The Chancellor chose to give a puff to his desire for Sunday trading liberalisation, but is he aware of the study produced yesterday which showed that all there will be is a switch of activity from small shops to big shops, and that that will mean a loss of thousands of jobs? [Interruption.]
To repeat myself, Mr Speaker, I do not agree with the hon. Lady, because it has been the case that when we have extended opening hours we have not seen not a displacement of jobs, but an increase in jobs. That is the assessment from the retail industry. Of course, these arrangements exist in Scotland, in many European countries and in the United States. Many of those are countries with strong Christian faiths, so I do not think there is a contradiction there. We cannot in this House constantly say that we worry about our high street and then not allow high street stores to open on the day when the biggest level of internet shopping takes place. This is one of the answers to helping our high street. It is not the only one, but it is an important one.

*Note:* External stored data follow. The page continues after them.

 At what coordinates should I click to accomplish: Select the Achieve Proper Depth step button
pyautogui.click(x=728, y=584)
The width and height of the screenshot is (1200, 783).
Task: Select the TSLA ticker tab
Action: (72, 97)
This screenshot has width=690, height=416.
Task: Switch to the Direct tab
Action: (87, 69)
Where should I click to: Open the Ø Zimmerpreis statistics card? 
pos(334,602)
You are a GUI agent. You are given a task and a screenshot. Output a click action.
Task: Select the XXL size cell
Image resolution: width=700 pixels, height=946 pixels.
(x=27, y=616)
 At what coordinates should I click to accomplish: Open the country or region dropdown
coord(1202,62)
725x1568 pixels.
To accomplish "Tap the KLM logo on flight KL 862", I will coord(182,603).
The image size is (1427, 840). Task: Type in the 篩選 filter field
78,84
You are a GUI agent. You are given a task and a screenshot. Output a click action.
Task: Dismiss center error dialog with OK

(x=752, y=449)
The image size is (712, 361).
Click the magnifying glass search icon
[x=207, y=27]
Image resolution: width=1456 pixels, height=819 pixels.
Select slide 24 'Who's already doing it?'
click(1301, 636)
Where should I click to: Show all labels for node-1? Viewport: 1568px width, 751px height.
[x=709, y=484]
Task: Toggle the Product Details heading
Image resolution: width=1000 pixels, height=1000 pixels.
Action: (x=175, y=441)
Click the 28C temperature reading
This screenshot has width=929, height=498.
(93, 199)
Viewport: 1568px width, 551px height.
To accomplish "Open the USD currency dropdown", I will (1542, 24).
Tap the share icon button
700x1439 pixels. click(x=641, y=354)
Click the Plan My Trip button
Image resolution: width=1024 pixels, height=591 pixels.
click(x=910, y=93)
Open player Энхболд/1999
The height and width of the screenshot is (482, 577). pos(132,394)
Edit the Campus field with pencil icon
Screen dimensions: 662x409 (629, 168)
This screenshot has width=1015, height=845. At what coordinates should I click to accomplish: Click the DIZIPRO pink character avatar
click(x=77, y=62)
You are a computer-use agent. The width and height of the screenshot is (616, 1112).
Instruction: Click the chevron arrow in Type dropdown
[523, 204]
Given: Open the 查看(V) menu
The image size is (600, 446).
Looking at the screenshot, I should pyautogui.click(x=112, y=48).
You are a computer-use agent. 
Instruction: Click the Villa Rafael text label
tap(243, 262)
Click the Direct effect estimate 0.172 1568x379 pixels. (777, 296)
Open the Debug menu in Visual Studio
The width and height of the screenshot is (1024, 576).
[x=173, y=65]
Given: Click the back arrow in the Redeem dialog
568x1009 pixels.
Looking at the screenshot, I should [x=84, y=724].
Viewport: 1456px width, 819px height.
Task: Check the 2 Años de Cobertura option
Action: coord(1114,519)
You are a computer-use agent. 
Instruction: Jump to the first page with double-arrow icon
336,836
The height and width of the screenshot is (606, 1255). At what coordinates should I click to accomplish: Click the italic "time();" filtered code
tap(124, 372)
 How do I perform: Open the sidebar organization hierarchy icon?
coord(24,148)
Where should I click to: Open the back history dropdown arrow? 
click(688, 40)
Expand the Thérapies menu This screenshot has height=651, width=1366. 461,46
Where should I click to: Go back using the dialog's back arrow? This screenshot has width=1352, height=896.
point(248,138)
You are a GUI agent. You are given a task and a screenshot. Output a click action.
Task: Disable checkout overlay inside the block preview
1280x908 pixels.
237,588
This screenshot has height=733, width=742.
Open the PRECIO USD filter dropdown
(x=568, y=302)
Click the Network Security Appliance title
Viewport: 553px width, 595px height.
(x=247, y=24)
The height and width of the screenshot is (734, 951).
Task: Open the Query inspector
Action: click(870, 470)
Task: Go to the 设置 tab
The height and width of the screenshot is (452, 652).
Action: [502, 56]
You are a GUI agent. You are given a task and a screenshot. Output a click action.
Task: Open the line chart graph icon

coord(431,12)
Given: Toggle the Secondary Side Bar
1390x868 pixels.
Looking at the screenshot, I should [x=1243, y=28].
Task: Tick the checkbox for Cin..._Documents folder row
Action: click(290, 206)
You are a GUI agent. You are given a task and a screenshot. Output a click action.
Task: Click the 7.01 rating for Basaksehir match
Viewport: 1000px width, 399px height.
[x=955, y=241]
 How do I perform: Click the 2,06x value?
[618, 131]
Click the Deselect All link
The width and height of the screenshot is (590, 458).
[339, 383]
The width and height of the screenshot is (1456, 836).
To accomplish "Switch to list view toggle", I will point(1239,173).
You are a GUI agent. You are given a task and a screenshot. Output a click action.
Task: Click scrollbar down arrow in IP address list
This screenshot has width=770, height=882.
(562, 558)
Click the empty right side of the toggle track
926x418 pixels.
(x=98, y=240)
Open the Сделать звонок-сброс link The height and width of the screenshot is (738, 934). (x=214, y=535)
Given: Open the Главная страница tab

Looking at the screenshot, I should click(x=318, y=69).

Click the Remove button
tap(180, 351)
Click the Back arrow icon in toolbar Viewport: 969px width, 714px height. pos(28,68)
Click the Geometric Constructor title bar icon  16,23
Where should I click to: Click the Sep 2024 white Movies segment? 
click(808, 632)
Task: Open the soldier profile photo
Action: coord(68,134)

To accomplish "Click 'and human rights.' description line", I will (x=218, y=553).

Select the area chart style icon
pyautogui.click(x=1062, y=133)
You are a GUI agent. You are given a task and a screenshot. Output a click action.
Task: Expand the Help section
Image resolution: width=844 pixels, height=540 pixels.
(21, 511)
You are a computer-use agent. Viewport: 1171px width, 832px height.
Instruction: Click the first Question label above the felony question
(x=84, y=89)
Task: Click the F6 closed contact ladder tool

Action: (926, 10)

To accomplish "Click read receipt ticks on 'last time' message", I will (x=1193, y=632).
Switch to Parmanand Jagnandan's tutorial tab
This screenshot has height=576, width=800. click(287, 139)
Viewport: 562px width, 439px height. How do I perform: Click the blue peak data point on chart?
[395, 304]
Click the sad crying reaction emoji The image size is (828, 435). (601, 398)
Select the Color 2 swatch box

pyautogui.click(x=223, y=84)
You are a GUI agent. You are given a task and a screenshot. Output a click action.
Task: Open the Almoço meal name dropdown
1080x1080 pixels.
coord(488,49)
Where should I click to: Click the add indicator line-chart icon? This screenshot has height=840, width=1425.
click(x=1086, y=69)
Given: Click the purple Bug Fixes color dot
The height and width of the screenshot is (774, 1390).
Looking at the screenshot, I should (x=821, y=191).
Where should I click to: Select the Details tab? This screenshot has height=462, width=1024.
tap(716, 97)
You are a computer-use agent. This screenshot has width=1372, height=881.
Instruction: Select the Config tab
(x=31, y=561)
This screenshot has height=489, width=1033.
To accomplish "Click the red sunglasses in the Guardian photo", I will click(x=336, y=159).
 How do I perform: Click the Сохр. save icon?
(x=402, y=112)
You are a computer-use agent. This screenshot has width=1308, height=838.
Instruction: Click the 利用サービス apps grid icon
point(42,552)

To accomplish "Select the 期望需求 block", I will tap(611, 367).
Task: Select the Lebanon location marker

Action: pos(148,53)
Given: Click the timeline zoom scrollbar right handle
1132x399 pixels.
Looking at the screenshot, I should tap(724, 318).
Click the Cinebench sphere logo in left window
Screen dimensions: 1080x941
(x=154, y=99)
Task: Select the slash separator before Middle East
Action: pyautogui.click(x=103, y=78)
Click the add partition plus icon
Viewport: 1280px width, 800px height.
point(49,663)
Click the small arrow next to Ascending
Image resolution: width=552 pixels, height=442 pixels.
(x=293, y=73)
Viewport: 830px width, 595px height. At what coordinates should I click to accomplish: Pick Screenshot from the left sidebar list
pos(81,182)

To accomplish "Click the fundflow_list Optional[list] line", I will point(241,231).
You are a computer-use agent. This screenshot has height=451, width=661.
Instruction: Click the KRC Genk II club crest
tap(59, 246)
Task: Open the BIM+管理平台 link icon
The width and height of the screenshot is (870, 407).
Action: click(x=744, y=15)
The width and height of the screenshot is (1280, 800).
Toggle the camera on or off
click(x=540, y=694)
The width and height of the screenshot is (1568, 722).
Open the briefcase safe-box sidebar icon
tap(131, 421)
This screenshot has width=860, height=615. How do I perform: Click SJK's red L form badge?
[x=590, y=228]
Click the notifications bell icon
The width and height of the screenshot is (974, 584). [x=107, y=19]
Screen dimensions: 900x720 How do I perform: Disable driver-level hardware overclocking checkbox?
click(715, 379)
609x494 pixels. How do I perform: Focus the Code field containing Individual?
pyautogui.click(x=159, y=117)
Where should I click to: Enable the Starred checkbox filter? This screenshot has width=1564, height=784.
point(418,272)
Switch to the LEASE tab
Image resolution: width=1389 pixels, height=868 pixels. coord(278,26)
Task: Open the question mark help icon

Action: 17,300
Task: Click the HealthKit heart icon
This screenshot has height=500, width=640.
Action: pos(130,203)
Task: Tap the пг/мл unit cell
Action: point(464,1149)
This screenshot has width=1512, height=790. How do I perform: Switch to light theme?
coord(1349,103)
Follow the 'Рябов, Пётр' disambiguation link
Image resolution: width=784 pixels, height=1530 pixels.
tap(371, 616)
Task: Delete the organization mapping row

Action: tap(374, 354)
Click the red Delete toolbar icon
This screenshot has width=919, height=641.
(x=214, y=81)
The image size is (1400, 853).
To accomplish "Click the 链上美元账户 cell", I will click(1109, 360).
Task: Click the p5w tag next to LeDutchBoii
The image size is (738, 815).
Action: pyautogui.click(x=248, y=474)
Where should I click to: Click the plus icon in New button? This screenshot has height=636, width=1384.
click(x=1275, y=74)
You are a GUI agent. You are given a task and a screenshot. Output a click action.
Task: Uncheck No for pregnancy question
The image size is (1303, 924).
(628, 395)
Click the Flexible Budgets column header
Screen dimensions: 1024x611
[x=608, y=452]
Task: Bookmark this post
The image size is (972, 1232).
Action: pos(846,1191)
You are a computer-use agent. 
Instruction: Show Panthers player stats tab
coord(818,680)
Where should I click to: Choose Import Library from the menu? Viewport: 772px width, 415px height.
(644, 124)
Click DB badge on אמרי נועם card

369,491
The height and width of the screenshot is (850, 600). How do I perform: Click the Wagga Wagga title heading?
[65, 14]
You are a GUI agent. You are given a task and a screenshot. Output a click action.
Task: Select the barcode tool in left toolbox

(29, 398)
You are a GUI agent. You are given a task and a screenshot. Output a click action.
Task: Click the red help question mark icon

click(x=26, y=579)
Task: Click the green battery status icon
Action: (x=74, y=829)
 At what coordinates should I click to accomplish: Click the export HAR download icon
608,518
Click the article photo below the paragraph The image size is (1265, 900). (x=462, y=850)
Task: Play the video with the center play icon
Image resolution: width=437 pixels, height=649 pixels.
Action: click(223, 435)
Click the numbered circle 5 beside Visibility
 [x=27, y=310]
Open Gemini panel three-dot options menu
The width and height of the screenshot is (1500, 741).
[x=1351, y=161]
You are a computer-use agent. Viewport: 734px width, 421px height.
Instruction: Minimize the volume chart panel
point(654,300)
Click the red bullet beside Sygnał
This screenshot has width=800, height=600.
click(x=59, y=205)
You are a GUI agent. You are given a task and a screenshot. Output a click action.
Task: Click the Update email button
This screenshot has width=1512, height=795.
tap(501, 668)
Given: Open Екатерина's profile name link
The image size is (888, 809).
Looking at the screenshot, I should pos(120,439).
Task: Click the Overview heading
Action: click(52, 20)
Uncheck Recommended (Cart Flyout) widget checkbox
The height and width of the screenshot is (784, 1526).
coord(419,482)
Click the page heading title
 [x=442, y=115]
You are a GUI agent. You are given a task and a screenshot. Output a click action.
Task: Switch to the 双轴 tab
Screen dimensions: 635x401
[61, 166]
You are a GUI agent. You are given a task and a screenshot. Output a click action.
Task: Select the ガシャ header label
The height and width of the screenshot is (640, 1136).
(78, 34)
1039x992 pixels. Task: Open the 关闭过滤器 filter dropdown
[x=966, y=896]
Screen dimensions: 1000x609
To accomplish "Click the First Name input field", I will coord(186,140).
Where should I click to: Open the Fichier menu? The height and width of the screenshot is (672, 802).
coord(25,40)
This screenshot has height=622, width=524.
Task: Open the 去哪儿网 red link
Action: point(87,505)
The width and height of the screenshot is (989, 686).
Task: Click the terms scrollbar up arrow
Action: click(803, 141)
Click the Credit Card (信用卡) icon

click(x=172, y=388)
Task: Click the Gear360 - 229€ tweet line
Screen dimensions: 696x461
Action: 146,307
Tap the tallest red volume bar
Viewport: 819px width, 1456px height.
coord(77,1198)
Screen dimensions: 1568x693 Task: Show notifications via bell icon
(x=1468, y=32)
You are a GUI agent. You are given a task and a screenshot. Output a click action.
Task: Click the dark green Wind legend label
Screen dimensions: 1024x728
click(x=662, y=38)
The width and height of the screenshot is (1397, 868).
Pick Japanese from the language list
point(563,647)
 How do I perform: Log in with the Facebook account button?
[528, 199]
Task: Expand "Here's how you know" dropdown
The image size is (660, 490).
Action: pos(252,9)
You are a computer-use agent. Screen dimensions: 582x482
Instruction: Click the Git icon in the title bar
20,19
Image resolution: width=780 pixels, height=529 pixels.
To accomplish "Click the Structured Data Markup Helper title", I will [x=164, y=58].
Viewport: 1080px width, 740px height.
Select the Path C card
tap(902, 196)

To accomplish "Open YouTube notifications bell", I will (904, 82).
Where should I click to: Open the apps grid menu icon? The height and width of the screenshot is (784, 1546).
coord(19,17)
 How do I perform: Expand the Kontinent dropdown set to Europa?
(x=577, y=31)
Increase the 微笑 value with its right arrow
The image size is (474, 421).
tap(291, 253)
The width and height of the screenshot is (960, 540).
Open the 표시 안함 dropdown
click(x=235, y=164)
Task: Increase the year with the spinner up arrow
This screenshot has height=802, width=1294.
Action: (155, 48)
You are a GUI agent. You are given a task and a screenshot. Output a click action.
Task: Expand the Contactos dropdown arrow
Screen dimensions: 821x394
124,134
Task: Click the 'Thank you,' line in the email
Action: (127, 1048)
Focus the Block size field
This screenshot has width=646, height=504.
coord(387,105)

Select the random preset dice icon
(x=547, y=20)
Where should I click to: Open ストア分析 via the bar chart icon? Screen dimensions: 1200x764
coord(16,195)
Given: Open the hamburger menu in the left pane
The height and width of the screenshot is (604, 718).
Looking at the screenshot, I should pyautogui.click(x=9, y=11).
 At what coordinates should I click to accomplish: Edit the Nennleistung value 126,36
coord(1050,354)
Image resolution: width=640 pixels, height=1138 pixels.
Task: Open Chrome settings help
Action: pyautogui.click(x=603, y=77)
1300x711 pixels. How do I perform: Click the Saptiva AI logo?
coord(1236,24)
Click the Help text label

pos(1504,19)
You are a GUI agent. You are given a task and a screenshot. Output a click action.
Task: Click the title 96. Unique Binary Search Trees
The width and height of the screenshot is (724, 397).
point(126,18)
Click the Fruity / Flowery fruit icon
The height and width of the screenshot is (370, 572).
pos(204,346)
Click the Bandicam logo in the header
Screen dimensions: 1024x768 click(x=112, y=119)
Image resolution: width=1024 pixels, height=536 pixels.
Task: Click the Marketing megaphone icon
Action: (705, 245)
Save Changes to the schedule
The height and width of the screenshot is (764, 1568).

Absolutely. We will give careful consideration—as I always do—to the proposals that my hon. Friend comes forward with to support North Lincolnshire and his own constituency. We have been able to make investments in new roads, reduce the tolls on the Humber bridge, and introduce enterprise zones. I would love to hear of any new ideas that he has.
Happy St David’s day to you, Mr Speaker.
The Chancellor often talks about repairing the roof when the sun is shining. Norway, a country the size of Scotland, managed to amass £810 billion in an oil fund when the sun shone. Just how much have the broad shoulders of the UK saved for a moment such as this to help north-east Scotland? Is the figure indeed zero?
We are providing support to Scotland, and that support is entrenched in the fiscal framework that we have agreed with the Scottish Government. The hon. Gentleman cannot duck his responsibilities. He wanted Scotland to be independent on
In response to an earlier question on productivity, my right hon. Friend mentioned the drivers of growth being investment in schools and investment in science and technology. Does he, like me, welcome the Government’s commitment to train 17,500 more teachers in science, technology, engineering and maths, and does he think that there is absolutely no time to waste in recruiting those teachers?
My hon. and learned Friend is absolutely right. It is one of the big national challenges to get more children, particularly more girls, studying STEM subjects at school. The key to that is to get more STEM teachers. We have a series of incentives to drive that forward. Of course through our school freedoms, schools also have the tools to recruit teachers themselves.
Order. We must now move on. Demand invariably exceeds supply. No one is keener to facilitate questions than I, but we do need pithy questions and pithy answers.